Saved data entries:
((

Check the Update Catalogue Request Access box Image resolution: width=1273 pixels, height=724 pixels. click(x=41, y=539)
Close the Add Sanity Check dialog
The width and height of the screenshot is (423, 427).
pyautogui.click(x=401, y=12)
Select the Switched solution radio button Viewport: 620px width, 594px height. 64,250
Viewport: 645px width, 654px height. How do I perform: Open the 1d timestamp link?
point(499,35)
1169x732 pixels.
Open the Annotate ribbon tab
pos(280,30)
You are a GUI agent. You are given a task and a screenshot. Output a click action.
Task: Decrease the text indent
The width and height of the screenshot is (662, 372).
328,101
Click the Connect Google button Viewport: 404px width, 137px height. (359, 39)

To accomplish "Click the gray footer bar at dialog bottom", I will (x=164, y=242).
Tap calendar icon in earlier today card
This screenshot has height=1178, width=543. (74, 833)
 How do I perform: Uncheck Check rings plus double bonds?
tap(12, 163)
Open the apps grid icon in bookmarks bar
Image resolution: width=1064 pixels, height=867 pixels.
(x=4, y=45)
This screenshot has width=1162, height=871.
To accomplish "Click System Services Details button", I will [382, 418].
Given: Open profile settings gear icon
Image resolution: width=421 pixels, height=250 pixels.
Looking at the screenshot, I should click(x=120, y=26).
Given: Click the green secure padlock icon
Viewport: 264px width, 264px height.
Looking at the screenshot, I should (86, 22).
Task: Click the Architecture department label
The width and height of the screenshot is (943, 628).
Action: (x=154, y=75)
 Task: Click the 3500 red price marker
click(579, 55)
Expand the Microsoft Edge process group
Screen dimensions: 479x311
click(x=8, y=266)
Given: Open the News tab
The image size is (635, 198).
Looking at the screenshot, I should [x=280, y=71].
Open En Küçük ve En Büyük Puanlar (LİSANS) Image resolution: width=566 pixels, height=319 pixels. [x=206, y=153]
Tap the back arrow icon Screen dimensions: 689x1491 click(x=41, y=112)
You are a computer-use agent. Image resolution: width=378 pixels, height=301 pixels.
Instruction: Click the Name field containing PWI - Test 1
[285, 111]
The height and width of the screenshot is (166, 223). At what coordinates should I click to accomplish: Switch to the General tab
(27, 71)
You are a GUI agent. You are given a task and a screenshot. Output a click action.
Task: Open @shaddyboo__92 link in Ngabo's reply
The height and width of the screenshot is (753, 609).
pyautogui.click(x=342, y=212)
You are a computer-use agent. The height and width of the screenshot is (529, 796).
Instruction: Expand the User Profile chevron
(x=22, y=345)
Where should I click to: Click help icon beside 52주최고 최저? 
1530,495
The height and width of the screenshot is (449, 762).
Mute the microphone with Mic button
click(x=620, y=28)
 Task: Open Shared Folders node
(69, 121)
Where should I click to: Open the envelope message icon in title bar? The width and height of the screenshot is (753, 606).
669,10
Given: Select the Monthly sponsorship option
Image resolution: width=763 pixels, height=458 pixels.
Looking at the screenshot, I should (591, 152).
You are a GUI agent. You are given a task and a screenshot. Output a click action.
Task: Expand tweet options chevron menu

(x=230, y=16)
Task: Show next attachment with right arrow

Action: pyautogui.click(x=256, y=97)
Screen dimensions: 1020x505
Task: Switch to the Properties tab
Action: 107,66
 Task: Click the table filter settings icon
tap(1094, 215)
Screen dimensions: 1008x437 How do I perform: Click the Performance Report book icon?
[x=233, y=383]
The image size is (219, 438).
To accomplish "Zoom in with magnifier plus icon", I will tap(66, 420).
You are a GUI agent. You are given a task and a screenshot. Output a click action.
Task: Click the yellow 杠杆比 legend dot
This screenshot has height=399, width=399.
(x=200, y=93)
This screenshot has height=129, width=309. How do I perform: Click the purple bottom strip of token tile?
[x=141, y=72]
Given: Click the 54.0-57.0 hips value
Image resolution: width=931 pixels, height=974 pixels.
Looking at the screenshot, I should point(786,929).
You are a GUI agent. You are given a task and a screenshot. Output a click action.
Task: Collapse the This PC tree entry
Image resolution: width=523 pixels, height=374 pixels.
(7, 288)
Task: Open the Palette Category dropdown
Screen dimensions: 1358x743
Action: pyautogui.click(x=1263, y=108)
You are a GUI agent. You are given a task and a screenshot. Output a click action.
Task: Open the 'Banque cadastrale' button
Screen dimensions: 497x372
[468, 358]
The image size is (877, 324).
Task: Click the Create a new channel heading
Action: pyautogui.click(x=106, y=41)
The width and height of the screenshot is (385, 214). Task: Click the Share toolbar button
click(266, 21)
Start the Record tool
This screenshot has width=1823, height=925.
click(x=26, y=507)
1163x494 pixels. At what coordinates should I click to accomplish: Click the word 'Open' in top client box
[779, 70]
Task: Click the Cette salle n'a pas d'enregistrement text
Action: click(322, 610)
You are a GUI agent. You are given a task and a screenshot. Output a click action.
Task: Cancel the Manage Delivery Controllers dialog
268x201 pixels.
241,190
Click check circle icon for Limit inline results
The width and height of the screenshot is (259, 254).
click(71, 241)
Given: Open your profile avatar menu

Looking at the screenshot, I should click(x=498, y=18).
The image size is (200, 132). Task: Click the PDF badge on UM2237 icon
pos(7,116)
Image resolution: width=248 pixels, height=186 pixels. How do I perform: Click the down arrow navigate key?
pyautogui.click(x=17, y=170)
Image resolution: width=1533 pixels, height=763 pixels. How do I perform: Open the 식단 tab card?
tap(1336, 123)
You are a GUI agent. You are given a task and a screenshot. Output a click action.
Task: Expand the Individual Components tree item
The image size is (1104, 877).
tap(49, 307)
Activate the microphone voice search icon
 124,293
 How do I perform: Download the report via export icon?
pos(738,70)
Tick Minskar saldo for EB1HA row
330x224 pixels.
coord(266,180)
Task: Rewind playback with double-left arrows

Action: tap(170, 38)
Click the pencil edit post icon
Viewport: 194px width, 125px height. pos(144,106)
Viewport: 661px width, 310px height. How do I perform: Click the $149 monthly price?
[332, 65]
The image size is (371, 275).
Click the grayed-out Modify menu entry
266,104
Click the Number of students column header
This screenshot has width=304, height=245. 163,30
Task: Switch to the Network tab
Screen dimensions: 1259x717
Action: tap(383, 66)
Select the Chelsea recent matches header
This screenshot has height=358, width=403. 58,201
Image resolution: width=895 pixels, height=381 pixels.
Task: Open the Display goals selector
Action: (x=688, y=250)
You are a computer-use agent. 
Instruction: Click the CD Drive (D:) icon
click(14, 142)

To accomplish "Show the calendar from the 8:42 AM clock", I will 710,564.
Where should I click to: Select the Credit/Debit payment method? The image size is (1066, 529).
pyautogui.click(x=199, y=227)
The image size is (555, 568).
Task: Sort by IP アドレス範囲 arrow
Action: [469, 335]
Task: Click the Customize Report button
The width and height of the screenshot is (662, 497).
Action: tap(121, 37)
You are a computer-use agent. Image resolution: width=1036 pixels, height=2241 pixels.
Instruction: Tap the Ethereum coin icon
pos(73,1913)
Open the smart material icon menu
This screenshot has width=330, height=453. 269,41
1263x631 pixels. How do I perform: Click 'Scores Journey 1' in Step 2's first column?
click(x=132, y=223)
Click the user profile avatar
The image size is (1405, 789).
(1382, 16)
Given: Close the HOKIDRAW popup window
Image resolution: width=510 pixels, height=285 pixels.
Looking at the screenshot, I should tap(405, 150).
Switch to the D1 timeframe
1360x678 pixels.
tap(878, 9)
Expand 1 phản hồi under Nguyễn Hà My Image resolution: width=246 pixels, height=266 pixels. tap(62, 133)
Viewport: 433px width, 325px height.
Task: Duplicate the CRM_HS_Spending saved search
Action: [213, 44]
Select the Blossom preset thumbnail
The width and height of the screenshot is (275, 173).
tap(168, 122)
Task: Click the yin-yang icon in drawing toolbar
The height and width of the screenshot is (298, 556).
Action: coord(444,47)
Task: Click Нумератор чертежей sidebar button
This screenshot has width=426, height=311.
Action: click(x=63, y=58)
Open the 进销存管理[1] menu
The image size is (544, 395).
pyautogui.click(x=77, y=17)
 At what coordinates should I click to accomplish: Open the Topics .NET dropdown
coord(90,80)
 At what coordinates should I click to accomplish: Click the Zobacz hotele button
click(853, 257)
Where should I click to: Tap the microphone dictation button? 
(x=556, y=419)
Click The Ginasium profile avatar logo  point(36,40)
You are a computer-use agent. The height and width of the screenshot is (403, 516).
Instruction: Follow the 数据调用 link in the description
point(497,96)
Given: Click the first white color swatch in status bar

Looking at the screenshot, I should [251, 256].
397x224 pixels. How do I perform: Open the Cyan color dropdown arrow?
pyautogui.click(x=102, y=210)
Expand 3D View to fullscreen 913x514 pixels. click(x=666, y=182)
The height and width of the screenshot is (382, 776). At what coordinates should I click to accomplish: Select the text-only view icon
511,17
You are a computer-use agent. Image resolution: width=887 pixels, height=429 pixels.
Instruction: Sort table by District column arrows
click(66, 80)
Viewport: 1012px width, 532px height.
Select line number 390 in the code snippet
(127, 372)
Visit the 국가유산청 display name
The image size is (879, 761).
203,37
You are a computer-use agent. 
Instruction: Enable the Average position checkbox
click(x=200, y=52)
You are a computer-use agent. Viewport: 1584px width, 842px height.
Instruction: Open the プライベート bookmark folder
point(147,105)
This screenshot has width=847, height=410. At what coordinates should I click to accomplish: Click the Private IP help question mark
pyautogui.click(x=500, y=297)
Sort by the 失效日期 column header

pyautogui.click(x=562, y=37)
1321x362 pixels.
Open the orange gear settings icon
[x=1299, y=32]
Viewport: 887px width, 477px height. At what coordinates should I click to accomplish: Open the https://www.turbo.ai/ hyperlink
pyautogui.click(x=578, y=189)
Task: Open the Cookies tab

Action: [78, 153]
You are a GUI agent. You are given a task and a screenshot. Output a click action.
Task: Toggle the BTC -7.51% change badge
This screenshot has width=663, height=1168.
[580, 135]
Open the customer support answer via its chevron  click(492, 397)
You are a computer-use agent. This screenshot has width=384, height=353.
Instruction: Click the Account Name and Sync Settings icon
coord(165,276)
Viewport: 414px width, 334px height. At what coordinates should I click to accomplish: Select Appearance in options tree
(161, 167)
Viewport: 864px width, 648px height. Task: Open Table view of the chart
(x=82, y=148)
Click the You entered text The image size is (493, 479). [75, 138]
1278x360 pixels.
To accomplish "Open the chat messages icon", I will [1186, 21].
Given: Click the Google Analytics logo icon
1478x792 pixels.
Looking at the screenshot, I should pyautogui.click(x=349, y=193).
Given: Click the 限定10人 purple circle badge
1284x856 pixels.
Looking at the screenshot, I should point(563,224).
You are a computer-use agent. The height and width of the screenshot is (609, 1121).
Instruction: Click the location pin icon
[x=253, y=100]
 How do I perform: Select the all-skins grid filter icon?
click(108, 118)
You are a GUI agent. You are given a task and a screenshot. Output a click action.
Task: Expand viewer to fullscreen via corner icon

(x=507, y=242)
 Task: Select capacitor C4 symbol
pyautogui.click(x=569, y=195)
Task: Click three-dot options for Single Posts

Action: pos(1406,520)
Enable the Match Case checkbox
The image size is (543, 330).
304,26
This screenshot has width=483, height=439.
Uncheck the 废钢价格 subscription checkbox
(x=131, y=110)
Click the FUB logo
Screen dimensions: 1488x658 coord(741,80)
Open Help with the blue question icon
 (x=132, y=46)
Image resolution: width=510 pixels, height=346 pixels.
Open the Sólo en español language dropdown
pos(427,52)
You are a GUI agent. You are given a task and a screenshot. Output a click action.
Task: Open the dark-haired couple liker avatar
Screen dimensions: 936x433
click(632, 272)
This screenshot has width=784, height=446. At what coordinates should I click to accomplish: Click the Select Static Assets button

))

_EXERCISE PROMPT:_ Scan the records above for the lines holding "You are a computer-use agent. Image resolution: width=1036" and "Click The Ginasium". Transcribe those two and every line between them word for word, and no others.

_OUTPUT OF THE TASK:_
You are a computer-use agent. Image resolution: width=1036 pixels, height=2241 pixels.
Instruction: Tap the Ethereum coin icon
pos(73,1913)
Open the smart material icon menu
This screenshot has width=330, height=453. 269,41
1263x631 pixels. How do I perform: Click 'Scores Journey 1' in Step 2's first column?
click(x=132, y=223)
Click the user profile avatar
The image size is (1405, 789).
(1382, 16)
Given: Close the HOKIDRAW popup window
Image resolution: width=510 pixels, height=285 pixels.
Looking at the screenshot, I should tap(405, 150).
Switch to the D1 timeframe
1360x678 pixels.
tap(878, 9)
Expand 1 phản hồi under Nguyễn Hà My Image resolution: width=246 pixels, height=266 pixels. tap(62, 133)
Viewport: 433px width, 325px height.
Task: Duplicate the CRM_HS_Spending saved search
Action: [213, 44]
Select the Blossom preset thumbnail
The width and height of the screenshot is (275, 173).
tap(168, 122)
Task: Click the yin-yang icon in drawing toolbar
The height and width of the screenshot is (298, 556).
Action: coord(444,47)
Task: Click Нумератор чертежей sidebar button
This screenshot has width=426, height=311.
Action: click(x=63, y=58)
Open the 进销存管理[1] menu
The image size is (544, 395).
pyautogui.click(x=77, y=17)
 At what coordinates should I click to accomplish: Open the Topics .NET dropdown
coord(90,80)
 At what coordinates should I click to accomplish: Click the Zobacz hotele button
click(853, 257)
Where should I click to: Tap the microphone dictation button? 
(x=556, y=419)
Click The Ginasium profile avatar logo  point(36,40)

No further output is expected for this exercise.